▸ Exercise:
Update the listing between the lines holding "Select Disabled for multicast packets" and "I will point(903,23).", inclusive, by swapping "multicast" for "broadcast" and leaving everything else the same. Return only those lines.
--- Begin Input records ---
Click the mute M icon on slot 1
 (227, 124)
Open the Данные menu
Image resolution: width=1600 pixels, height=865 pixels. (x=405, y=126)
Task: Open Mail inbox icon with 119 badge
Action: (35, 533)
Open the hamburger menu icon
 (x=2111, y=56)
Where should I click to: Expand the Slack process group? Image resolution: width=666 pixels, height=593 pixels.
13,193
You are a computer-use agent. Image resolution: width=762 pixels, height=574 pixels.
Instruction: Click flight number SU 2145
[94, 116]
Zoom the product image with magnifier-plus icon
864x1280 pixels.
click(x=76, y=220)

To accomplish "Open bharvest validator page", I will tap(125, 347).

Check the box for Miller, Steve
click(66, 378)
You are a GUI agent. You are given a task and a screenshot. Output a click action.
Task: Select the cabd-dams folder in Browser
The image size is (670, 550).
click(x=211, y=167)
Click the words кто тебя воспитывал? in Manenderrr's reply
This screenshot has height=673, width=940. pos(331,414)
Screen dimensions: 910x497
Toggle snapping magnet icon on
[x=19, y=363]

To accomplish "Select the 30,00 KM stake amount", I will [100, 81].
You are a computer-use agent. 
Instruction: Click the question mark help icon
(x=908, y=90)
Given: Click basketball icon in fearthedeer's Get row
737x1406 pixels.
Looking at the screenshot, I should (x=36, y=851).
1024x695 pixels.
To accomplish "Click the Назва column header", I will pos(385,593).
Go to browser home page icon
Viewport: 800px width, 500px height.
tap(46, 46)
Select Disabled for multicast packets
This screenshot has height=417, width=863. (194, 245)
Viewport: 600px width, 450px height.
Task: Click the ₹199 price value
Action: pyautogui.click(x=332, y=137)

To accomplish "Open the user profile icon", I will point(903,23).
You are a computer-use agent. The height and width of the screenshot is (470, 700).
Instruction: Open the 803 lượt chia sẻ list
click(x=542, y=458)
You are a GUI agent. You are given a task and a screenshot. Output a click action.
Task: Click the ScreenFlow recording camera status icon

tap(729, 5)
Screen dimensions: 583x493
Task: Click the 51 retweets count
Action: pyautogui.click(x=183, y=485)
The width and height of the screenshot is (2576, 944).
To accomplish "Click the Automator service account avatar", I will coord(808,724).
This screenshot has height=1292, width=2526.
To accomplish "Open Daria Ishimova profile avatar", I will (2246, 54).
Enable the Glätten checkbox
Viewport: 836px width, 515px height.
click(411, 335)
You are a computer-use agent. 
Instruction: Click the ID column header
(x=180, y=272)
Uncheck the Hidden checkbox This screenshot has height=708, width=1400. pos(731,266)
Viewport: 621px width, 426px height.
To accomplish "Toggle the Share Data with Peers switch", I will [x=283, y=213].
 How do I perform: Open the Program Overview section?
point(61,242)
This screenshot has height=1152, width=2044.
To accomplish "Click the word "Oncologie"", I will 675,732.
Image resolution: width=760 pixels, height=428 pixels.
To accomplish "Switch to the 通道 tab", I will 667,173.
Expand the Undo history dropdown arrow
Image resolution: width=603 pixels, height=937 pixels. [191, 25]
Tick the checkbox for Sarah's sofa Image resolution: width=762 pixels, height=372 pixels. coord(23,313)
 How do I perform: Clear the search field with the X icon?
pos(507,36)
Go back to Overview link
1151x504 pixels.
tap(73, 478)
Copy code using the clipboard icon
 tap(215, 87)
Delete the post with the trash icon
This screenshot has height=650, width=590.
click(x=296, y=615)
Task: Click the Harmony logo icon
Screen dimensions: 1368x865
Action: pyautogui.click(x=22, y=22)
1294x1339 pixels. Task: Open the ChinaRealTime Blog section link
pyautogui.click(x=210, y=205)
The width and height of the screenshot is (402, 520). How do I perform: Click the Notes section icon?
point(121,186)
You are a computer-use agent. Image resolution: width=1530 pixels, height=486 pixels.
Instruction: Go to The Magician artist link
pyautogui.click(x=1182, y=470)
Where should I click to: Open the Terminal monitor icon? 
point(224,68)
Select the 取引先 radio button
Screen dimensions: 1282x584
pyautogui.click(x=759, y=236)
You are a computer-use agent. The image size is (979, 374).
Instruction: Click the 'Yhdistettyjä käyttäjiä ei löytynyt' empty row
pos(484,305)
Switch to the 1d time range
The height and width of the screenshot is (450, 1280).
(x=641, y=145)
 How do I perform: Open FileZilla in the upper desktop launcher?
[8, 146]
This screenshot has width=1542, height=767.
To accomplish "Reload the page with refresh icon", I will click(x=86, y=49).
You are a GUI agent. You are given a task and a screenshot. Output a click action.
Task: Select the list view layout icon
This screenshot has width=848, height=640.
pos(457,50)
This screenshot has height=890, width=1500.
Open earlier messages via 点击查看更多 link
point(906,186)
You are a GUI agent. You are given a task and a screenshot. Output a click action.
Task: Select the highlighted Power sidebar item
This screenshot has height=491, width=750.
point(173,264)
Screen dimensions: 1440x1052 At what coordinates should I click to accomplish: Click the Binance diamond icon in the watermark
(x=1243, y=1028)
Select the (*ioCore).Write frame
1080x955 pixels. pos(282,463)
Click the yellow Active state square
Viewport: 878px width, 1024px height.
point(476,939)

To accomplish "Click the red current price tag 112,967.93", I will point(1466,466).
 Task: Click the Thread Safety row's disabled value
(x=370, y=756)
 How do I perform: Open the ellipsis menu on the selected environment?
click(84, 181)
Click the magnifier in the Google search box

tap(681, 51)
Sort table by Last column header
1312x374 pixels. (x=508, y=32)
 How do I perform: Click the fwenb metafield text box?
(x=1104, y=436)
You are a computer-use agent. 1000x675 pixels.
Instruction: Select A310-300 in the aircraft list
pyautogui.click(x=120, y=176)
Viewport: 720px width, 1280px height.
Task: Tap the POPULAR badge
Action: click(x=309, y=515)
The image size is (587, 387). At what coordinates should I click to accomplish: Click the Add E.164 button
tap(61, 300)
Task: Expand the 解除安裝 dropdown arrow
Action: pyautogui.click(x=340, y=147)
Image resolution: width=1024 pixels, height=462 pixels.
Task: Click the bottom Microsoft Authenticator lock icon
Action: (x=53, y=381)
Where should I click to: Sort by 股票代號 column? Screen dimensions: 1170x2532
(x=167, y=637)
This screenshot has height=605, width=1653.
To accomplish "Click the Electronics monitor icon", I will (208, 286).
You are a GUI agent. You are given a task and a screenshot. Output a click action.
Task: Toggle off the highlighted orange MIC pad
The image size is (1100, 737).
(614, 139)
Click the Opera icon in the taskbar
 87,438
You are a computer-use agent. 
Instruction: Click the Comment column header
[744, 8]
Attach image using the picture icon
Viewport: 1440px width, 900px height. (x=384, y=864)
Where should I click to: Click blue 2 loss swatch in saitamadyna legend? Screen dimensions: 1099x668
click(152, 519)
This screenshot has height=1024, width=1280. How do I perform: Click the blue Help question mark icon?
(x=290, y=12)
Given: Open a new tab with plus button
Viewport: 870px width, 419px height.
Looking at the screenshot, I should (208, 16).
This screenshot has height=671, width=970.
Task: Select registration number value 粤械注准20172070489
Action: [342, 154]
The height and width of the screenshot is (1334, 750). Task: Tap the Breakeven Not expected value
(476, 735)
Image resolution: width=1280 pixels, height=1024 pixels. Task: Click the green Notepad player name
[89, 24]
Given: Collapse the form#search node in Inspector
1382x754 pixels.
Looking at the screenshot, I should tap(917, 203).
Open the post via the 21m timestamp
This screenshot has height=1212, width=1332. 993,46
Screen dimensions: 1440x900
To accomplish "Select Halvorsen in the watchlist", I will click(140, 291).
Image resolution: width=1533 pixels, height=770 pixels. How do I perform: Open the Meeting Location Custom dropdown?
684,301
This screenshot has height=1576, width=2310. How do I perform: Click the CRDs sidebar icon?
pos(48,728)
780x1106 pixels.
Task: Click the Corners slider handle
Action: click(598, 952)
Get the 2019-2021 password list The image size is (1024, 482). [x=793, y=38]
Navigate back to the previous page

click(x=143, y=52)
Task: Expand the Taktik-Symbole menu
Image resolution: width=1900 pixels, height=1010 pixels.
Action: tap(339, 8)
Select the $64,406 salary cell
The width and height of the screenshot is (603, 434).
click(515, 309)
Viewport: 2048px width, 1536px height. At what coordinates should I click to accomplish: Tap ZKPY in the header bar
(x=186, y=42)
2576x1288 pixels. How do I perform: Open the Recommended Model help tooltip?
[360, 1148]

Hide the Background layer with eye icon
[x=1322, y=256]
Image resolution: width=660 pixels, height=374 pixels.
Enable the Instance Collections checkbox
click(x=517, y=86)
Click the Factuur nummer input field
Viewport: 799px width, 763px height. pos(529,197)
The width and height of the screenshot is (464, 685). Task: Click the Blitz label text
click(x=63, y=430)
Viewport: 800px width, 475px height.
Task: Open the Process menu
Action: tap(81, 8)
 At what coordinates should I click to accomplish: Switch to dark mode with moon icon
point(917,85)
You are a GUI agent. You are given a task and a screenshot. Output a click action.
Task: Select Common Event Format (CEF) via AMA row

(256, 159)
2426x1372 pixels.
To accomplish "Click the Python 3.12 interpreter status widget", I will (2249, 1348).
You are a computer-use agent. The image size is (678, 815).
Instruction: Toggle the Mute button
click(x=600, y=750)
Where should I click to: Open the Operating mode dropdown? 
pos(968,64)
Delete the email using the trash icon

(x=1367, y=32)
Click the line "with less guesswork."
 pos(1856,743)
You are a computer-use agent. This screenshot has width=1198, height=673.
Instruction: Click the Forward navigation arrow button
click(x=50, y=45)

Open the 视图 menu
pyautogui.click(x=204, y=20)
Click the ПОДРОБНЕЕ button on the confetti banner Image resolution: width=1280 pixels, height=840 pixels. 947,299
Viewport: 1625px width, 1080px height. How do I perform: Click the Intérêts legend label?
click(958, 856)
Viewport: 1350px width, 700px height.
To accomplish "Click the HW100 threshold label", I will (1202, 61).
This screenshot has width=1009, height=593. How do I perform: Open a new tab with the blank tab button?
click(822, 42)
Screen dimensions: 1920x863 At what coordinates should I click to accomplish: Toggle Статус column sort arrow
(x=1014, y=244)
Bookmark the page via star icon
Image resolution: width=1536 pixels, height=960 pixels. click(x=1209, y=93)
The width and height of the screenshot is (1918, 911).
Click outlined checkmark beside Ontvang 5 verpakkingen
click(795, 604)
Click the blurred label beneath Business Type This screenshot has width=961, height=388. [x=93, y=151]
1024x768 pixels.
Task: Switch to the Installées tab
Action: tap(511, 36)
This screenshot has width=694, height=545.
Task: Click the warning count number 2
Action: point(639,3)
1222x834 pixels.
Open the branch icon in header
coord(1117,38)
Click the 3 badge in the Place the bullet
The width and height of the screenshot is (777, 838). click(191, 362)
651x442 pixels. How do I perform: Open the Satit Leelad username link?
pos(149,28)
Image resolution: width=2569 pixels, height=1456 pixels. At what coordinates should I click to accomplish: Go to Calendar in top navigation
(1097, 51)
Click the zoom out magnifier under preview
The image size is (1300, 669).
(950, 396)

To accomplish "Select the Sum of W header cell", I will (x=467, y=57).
--- End Input records ---
▸ Solution for this exercise:
Select Disabled for broadcast packets
This screenshot has height=417, width=863. (194, 245)
Viewport: 600px width, 450px height.
Task: Click the ₹199 price value
Action: pyautogui.click(x=332, y=137)

To accomplish "Open the user profile icon", I will point(903,23).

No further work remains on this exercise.